If your organization has discrete development, test, and production environments, you should maintain a separate data dictionary for each environment. This isolates each environment from each other; you can test any changes in one environment without affecting the others. When it comes time to propagate changes from development CDD to test CDD, or from a test CDD to a production CDD, there are several techniques.
If there are no changes to the metadata (exactly the same between the environments), the CDD file can be copied from one name to another.
Note:
This usually occurs when the only changes are the database or server name.
Use the CDD manager to change the name of the database and/or server by selecting the red database cylinder and making the appropriate changes. The exact metadata tested in one environment will be used in the next environment.

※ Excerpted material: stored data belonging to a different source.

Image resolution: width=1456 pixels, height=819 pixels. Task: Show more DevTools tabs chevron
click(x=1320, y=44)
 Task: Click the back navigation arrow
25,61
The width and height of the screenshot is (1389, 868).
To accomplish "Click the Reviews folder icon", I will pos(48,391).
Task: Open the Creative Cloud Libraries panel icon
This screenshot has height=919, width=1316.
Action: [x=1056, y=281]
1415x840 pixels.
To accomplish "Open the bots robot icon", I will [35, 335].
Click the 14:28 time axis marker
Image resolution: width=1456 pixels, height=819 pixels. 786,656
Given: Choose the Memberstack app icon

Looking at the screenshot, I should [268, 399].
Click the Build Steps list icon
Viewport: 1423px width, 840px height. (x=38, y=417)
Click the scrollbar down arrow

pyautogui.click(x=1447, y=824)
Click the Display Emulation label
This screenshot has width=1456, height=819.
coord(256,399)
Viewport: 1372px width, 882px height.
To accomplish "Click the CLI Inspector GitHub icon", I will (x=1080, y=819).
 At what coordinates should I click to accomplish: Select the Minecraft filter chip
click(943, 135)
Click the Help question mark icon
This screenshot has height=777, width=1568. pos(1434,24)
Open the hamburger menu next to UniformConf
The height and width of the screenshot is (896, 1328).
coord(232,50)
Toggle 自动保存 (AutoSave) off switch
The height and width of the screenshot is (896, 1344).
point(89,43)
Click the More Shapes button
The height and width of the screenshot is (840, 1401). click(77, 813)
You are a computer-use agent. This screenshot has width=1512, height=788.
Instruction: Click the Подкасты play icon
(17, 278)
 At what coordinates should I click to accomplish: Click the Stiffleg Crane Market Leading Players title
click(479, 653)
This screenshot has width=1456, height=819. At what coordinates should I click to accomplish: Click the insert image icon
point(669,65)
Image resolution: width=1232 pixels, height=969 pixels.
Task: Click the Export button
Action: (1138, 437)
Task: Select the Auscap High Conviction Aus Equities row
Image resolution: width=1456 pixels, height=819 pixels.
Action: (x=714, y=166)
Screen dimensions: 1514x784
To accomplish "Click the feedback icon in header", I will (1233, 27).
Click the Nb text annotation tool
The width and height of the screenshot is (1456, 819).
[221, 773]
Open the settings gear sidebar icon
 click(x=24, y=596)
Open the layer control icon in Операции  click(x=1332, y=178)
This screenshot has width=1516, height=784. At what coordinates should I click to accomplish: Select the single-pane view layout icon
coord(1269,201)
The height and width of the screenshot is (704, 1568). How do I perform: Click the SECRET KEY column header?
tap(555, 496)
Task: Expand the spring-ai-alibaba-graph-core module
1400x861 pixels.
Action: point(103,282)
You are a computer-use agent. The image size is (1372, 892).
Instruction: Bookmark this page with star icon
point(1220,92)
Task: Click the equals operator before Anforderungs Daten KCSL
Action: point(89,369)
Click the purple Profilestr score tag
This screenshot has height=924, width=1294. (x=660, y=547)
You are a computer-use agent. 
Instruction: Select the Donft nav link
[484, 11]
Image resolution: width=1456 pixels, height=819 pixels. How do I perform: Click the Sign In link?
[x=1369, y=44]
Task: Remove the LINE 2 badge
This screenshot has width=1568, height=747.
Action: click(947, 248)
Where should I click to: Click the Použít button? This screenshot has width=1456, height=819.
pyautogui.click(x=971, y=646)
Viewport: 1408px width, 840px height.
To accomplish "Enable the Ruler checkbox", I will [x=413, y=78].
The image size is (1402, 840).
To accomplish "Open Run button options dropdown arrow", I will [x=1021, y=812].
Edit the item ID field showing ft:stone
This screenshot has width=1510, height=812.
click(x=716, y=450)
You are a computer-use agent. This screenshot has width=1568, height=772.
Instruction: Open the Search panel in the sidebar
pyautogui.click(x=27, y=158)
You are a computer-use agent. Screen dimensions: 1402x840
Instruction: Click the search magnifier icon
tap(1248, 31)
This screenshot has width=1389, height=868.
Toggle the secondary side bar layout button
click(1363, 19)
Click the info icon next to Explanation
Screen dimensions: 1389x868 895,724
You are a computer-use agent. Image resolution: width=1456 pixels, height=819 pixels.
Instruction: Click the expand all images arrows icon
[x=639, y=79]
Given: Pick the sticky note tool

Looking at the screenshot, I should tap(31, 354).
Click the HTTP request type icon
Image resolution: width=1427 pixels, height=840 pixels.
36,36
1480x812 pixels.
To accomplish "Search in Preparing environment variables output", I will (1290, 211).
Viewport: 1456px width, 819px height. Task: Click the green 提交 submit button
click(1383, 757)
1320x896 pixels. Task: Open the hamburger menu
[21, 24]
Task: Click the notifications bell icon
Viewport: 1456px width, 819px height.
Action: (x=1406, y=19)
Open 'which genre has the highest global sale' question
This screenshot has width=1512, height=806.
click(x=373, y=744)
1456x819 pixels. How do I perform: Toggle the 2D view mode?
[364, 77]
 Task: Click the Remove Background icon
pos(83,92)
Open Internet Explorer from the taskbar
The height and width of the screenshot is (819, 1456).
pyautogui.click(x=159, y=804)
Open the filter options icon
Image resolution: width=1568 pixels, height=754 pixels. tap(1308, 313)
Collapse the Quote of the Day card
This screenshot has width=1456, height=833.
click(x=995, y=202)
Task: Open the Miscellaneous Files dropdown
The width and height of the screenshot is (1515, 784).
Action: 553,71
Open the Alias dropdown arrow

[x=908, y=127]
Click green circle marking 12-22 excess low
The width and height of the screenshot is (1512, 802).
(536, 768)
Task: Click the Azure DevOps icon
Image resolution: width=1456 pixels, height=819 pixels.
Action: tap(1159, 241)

This option will require some downtime, as any connections to the CDD will need to be closed before a new copy can replace the old. Shut down the JDBC Server and any client connections to the data dictionary. This is typically done during a nighttime batch window or a planned weekend outage.
If the metadata between the two environments is different enough that a CDD file copy will not work, use the data dictionary manager to re-import the changed tables.
This will require some downtime, as any connections to the CDD (such as the JDBC Server or any client connections to the data dictionary) will need to be closed before a new copy can replace the old version. This is typically done during a nighttime batch window or a planned weekend outage.
For some data adapters, such as Adabas, the metadata can be changed by using DDL SQL statements, such as
Create Table Description or
Create Table Cluster Description. Using these DDL statements, old metadata definitions can be removed and new definitions can be created. Since the DDL statements can be issued using a variety of interfaces to CONNX (JDBC, ODBC, .NET, OLEDB), there is no downtime required for this type of metadata update. The CDDs can be updated while online and in use, simply by using the required SQL statements.